Jurafuchs

§ 60

SPolDVG
Freigabe
Sicherheit und Schutz personenbezogener Daten
Stand 2020-10-07
(1)
Jede mittels automatisierter Verfahren vorgesehene Verarbeitung personenbezogener Daten bedarf vor ihrem Beginn oder vor einer wesentlichen Änderung der schriftlichen oder elektronischen Freigabe. In der Freigabeerklärung ist zu bestätigen, dass
1.
die Verarbeitung im Einklang mit dem § 3 erfolgt,
2.
ein aus einer Risikoanalyse und unter Berücksichtigung der Vorgaben des § 58 entwickeltes Sicherheitskonzept ergeben hat, dass geeignete technische und organisatorische Maßnahmen getroffen sind, um ein dem Risiko für die Rechte und Freiheiten der betroffenen Personen angemessenes Schutzniveau zu gewährleisten,
3.
für die Verfahren, von denen voraussichtlich ein hohes Risiko für die Rechte und Freiheiten der betroffenen Personen ausgeht, eine Datenschutz-Folgenabschätzung gemäß § 55 erfolgt ist und
4.
im Falle des § 55 Absatz 1 die Stellungnahme der oder des Landesbeauftragten für Datenschutz nach § 59 Absatz 3 Satz 1 erfolgt ist.
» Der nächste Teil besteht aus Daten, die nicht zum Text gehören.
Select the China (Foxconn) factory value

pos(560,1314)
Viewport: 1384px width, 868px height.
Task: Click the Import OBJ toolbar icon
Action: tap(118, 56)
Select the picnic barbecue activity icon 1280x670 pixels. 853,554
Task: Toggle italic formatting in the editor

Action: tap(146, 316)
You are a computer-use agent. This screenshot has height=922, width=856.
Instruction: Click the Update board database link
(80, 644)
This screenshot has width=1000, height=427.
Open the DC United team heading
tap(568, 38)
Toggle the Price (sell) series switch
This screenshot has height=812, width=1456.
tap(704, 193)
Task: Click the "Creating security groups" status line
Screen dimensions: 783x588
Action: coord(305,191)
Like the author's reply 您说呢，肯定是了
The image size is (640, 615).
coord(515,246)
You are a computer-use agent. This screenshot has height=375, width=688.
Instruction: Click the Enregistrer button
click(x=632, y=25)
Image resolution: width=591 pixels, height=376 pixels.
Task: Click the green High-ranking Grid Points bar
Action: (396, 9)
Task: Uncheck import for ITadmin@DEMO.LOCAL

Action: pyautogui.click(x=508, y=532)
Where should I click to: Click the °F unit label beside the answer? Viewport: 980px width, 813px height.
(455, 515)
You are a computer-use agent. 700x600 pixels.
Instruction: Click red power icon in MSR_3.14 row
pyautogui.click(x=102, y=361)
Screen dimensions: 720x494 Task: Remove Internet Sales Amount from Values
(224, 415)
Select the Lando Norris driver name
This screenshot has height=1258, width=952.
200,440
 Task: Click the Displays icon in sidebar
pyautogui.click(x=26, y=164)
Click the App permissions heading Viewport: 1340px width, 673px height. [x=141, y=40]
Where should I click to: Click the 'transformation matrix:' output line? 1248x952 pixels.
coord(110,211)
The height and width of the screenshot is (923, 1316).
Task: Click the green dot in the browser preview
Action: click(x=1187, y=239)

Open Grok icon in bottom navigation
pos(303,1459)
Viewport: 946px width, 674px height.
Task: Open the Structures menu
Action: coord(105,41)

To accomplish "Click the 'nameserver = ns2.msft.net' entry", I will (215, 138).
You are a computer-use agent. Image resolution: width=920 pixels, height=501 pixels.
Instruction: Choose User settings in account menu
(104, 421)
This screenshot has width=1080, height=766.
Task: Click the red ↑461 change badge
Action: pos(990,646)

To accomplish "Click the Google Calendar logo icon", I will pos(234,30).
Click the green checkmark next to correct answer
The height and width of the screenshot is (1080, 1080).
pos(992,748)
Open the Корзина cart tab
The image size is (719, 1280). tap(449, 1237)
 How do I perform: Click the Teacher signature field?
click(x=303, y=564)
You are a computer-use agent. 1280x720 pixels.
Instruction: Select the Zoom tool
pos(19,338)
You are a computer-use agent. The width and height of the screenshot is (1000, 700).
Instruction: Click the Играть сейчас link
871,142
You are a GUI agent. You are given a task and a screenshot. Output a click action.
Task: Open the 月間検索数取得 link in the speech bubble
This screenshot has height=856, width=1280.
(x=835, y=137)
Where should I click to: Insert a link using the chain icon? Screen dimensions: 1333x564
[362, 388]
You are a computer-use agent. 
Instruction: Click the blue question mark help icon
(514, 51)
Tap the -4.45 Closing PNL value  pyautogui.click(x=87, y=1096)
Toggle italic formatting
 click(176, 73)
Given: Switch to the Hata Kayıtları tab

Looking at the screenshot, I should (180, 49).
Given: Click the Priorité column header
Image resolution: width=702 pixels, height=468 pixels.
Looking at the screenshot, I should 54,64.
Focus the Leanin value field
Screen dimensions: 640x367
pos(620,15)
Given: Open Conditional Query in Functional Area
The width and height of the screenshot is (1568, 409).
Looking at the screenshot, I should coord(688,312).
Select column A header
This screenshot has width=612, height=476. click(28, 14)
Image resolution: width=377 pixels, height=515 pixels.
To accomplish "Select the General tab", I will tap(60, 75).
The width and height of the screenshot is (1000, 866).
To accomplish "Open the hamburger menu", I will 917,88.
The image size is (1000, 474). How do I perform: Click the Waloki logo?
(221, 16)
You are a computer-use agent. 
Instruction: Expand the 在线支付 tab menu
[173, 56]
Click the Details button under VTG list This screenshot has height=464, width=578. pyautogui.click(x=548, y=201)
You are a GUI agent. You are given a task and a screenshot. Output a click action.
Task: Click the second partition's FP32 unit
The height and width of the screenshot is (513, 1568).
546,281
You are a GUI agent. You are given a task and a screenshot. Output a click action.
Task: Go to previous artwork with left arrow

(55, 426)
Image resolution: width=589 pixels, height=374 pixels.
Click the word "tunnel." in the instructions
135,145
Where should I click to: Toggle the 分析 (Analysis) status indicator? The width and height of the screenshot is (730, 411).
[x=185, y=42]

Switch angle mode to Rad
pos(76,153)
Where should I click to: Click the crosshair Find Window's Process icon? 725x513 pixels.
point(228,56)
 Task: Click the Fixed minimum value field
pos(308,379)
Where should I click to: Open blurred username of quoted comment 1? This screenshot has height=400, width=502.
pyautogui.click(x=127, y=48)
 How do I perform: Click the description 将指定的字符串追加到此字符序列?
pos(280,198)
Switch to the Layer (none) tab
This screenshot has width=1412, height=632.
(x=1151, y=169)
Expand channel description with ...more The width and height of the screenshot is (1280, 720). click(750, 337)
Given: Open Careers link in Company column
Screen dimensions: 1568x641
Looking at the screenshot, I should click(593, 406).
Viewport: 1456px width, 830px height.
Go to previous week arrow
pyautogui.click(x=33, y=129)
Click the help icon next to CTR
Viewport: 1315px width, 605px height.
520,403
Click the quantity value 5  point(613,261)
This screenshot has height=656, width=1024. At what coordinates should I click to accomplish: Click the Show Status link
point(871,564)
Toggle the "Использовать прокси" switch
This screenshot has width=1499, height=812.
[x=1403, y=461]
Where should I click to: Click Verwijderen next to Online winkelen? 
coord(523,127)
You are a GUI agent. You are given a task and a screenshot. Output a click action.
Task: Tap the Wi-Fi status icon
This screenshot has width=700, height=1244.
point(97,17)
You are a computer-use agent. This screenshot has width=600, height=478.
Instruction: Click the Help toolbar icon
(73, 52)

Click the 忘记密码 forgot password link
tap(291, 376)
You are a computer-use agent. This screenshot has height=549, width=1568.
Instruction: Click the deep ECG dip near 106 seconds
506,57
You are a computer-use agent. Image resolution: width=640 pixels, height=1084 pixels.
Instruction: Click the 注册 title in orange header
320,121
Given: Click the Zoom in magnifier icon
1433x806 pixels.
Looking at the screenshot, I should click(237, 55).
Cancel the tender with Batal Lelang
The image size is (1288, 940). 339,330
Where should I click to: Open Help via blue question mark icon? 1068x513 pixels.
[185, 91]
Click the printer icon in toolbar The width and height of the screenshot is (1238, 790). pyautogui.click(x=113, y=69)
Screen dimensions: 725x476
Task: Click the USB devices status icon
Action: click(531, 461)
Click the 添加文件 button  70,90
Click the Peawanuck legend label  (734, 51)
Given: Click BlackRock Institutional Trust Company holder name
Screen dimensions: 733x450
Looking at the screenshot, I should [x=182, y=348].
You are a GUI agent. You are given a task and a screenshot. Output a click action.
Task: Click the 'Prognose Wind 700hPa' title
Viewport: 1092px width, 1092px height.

Die Freigabe erfolgt durch den Verantwortlichen. Bei gemeinsamen Verfahren kann die Zuständigkeit für die Freigabe entsprechend § 54 Satz 2 vereinbart werden. Die Freigabeerklärung ist dem Verzeichnis nach § 61 beizufügen.

(2)
Eine Freigabe ist nicht erforderlich für
1.
Verfahren, deren einziger Zweck das Führen eines Registers ist, das zur Information der Öffentlichkeit bestimmt ist oder allen Personen, die ein berechtigtes Interesse nachweisen können, zur Einsichtnahme offensteht,
2.
Verfahren, soweit mit ihnen Datensammlungen erstellt werden, die nur vorübergehend vorgehalten und innerhalb von drei Monaten nach ihrer Erstellung gelöscht werden,
3.
den Einsatz standardisierter Büro-Software,
4.
Verfahren, die ausschließlich der Datensicherung und Datenschutzkontrolle dienen,
5.
Verfahren, die ausschließlich dem Auffinden von Vorgängen, Anträgen oder Akten dienen (Registraturverfahren),
6.
Verfahren, die ausschließlich zur Überwachung von Terminen und Fristen dienen,
7.
Zimmer-, Inventar- und Softwareverzeichnisse,
8.
Bibliothekskataloge und Fundstellenverzeichnisse oder
9.
Anschriftenverzeichnisse, die ausschließlich für die Versendung von Informationen an betroffene Personen genutzt werden.